** start of Data in this exercise **
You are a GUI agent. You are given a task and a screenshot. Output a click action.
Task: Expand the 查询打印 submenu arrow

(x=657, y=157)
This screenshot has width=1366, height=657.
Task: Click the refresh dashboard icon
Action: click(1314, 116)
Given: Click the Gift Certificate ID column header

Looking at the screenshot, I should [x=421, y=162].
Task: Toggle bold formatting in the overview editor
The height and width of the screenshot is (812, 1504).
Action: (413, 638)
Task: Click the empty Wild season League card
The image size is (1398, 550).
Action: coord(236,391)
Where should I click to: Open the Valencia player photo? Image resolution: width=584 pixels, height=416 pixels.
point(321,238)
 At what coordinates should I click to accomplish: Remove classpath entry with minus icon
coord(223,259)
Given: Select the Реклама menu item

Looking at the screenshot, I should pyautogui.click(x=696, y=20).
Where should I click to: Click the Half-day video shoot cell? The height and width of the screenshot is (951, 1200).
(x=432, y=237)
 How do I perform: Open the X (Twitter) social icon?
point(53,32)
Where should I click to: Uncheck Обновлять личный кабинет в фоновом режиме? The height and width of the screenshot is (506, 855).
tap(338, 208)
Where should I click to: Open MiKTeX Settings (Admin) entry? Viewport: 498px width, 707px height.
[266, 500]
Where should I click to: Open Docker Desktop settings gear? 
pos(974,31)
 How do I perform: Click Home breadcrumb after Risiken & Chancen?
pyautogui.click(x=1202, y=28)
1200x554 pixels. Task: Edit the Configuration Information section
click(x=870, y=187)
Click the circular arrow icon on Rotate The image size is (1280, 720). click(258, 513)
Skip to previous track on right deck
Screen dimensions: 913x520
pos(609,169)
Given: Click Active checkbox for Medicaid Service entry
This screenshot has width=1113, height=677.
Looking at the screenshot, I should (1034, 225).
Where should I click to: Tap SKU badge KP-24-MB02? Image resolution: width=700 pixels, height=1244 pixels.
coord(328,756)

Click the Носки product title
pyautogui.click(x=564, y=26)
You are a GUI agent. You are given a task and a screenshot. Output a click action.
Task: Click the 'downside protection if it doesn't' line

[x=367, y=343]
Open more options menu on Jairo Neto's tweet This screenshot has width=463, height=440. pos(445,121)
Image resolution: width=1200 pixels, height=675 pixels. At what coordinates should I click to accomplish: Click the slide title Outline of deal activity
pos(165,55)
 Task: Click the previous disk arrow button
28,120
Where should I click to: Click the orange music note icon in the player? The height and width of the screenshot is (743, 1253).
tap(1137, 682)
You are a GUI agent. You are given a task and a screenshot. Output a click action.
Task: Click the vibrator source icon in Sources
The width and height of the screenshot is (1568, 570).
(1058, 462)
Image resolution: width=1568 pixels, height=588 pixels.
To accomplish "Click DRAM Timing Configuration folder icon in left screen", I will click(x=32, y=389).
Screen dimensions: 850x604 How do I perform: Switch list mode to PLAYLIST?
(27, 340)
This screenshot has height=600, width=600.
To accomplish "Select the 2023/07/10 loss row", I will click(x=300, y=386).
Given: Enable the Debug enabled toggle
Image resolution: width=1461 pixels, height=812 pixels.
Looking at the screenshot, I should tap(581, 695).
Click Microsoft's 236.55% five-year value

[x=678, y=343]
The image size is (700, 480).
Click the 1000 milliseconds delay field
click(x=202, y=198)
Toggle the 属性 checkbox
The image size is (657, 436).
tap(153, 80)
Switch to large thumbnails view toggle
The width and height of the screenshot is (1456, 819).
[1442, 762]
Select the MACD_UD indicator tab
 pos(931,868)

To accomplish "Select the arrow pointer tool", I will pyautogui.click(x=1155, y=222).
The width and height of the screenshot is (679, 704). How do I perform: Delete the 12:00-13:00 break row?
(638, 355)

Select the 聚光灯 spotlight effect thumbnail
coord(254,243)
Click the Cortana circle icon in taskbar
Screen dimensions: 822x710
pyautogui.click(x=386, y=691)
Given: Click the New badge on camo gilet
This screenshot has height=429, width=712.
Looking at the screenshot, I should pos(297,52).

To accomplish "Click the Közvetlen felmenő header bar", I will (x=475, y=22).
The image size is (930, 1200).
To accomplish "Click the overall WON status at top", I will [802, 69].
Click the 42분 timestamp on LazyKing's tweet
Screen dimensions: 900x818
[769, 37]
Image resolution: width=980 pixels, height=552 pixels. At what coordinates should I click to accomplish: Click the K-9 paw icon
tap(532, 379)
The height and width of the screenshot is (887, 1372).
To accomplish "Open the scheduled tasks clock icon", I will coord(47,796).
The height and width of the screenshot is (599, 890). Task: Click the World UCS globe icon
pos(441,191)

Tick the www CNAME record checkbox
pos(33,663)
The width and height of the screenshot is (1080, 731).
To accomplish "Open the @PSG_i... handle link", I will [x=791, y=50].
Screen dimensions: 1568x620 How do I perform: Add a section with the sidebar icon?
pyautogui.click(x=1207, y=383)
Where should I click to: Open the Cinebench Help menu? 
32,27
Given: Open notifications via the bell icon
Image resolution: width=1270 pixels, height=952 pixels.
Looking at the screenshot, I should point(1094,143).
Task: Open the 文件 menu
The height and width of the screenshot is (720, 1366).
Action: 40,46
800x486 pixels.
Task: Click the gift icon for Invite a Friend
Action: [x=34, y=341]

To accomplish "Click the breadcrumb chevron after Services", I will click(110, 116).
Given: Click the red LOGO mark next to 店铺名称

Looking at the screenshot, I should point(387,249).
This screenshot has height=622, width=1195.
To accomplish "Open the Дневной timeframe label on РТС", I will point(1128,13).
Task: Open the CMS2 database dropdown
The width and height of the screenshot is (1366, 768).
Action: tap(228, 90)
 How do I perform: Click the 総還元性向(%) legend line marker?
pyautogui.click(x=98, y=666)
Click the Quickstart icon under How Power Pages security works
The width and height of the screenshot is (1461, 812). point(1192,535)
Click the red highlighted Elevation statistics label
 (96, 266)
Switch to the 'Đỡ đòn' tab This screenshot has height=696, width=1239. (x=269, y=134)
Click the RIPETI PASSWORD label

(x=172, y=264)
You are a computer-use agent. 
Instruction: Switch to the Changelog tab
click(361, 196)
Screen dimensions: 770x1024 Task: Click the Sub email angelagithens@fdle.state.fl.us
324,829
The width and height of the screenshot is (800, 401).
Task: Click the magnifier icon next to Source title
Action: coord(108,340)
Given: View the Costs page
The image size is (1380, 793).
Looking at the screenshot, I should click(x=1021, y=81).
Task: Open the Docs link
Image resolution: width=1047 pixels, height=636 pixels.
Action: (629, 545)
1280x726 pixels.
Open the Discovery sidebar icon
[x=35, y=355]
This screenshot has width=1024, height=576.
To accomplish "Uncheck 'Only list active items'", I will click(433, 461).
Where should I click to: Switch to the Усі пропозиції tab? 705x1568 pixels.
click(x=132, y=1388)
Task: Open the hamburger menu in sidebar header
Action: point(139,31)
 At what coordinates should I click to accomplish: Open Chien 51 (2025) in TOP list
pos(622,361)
** end of Data in this exercise **
- Exercise brief
Can you print all of the material above again, word for word and line for line?

- Answer in full
You are a GUI agent. You are given a task and a screenshot. Output a click action.
Task: Expand the 查询打印 submenu arrow

(x=657, y=157)
This screenshot has width=1366, height=657.
Task: Click the refresh dashboard icon
Action: click(1314, 116)
Given: Click the Gift Certificate ID column header

Looking at the screenshot, I should [x=421, y=162].
Task: Toggle bold formatting in the overview editor
The height and width of the screenshot is (812, 1504).
Action: (413, 638)
Task: Click the empty Wild season League card
The image size is (1398, 550).
Action: coord(236,391)
Where should I click to: Open the Valencia player photo? Image resolution: width=584 pixels, height=416 pixels.
point(321,238)
 At what coordinates should I click to accomplish: Remove classpath entry with minus icon
coord(223,259)
Given: Select the Реклама menu item

Looking at the screenshot, I should pyautogui.click(x=696, y=20).
Where should I click to: Click the Half-day video shoot cell? The height and width of the screenshot is (951, 1200).
(x=432, y=237)
 How do I perform: Open the X (Twitter) social icon?
point(53,32)
Where should I click to: Uncheck Обновлять личный кабинет в фоновом режиме? The height and width of the screenshot is (506, 855).
tap(338, 208)
Where should I click to: Open MiKTeX Settings (Admin) entry? Viewport: 498px width, 707px height.
[266, 500]
Where should I click to: Open Docker Desktop settings gear? 
pos(974,31)
 How do I perform: Click Home breadcrumb after Risiken & Chancen?
pyautogui.click(x=1202, y=28)
1200x554 pixels. Task: Edit the Configuration Information section
click(x=870, y=187)
Click the circular arrow icon on Rotate The image size is (1280, 720). click(258, 513)
Skip to previous track on right deck
Screen dimensions: 913x520
pos(609,169)
Given: Click Active checkbox for Medicaid Service entry
This screenshot has width=1113, height=677.
Looking at the screenshot, I should (1034, 225).
Where should I click to: Tap SKU badge KP-24-MB02? Image resolution: width=700 pixels, height=1244 pixels.
coord(328,756)

Click the Носки product title
pyautogui.click(x=564, y=26)
You are a GUI agent. You are given a task and a screenshot. Output a click action.
Task: Click the 'downside protection if it doesn't' line

[x=367, y=343]
Open more options menu on Jairo Neto's tweet This screenshot has width=463, height=440. pos(445,121)
Image resolution: width=1200 pixels, height=675 pixels. At what coordinates should I click to accomplish: Click the slide title Outline of deal activity
pos(165,55)
 Task: Click the previous disk arrow button
28,120
Where should I click to: Click the orange music note icon in the player? The height and width of the screenshot is (743, 1253).
tap(1137, 682)
You are a GUI agent. You are given a task and a screenshot. Output a click action.
Task: Click the vibrator source icon in Sources
The width and height of the screenshot is (1568, 570).
(1058, 462)
Image resolution: width=1568 pixels, height=588 pixels.
To accomplish "Click DRAM Timing Configuration folder icon in left screen", I will click(x=32, y=389).
Screen dimensions: 850x604 How do I perform: Switch list mode to PLAYLIST?
(27, 340)
This screenshot has height=600, width=600.
To accomplish "Select the 2023/07/10 loss row", I will click(x=300, y=386).
Given: Enable the Debug enabled toggle
Image resolution: width=1461 pixels, height=812 pixels.
Looking at the screenshot, I should tap(581, 695).
Click Microsoft's 236.55% five-year value

[x=678, y=343]
The image size is (700, 480).
Click the 1000 milliseconds delay field
click(x=202, y=198)
Toggle the 属性 checkbox
The image size is (657, 436).
tap(153, 80)
Switch to large thumbnails view toggle
The width and height of the screenshot is (1456, 819).
[1442, 762]
Select the MACD_UD indicator tab
 pos(931,868)

To accomplish "Select the arrow pointer tool", I will pyautogui.click(x=1155, y=222).
The width and height of the screenshot is (679, 704). How do I perform: Delete the 12:00-13:00 break row?
(638, 355)

Select the 聚光灯 spotlight effect thumbnail
coord(254,243)
Click the Cortana circle icon in taskbar
Screen dimensions: 822x710
pyautogui.click(x=386, y=691)
Given: Click the New badge on camo gilet
This screenshot has height=429, width=712.
Looking at the screenshot, I should pos(297,52).

To accomplish "Click the Közvetlen felmenő header bar", I will (x=475, y=22).
The image size is (930, 1200).
To accomplish "Click the overall WON status at top", I will [802, 69].
Click the 42분 timestamp on LazyKing's tweet
Screen dimensions: 900x818
[769, 37]
Image resolution: width=980 pixels, height=552 pixels. At what coordinates should I click to accomplish: Click the K-9 paw icon
tap(532, 379)
The height and width of the screenshot is (887, 1372).
To accomplish "Open the scheduled tasks clock icon", I will coord(47,796).
The height and width of the screenshot is (599, 890). Task: Click the World UCS globe icon
pos(441,191)

Tick the www CNAME record checkbox
pos(33,663)
The width and height of the screenshot is (1080, 731).
To accomplish "Open the @PSG_i... handle link", I will [x=791, y=50].
Screen dimensions: 1568x620 How do I perform: Add a section with the sidebar icon?
pyautogui.click(x=1207, y=383)
Where should I click to: Open the Cinebench Help menu? 
32,27
Given: Open notifications via the bell icon
Image resolution: width=1270 pixels, height=952 pixels.
Looking at the screenshot, I should point(1094,143).
Task: Open the 文件 menu
The height and width of the screenshot is (720, 1366).
Action: 40,46
800x486 pixels.
Task: Click the gift icon for Invite a Friend
Action: [x=34, y=341]

To accomplish "Click the breadcrumb chevron after Services", I will click(110, 116).
Given: Click the red LOGO mark next to 店铺名称

Looking at the screenshot, I should point(387,249).
This screenshot has height=622, width=1195.
To accomplish "Open the Дневной timeframe label on РТС", I will point(1128,13).
Task: Open the CMS2 database dropdown
The width and height of the screenshot is (1366, 768).
Action: tap(228, 90)
 How do I perform: Click the 総還元性向(%) legend line marker?
pyautogui.click(x=98, y=666)
Click the Quickstart icon under How Power Pages security works
The width and height of the screenshot is (1461, 812). point(1192,535)
Click the red highlighted Elevation statistics label
 (96, 266)
Switch to the 'Đỡ đòn' tab This screenshot has height=696, width=1239. (x=269, y=134)
Click the RIPETI PASSWORD label

(x=172, y=264)
You are a computer-use agent. 
Instruction: Switch to the Changelog tab
click(361, 196)
Screen dimensions: 770x1024 Task: Click the Sub email angelagithens@fdle.state.fl.us
324,829
The width and height of the screenshot is (800, 401).
Task: Click the magnifier icon next to Source title
Action: coord(108,340)
Given: View the Costs page
The image size is (1380, 793).
Looking at the screenshot, I should click(x=1021, y=81).
Task: Open the Docs link
Image resolution: width=1047 pixels, height=636 pixels.
Action: (629, 545)
1280x726 pixels.
Open the Discovery sidebar icon
[x=35, y=355]
This screenshot has width=1024, height=576.
To accomplish "Uncheck 'Only list active items'", I will click(433, 461).
Where should I click to: Switch to the Усі пропозиції tab? 705x1568 pixels.
click(x=132, y=1388)
Task: Open the hamburger menu in sidebar header
Action: point(139,31)
 At what coordinates should I click to accomplish: Open Chien 51 (2025) in TOP list
pos(622,361)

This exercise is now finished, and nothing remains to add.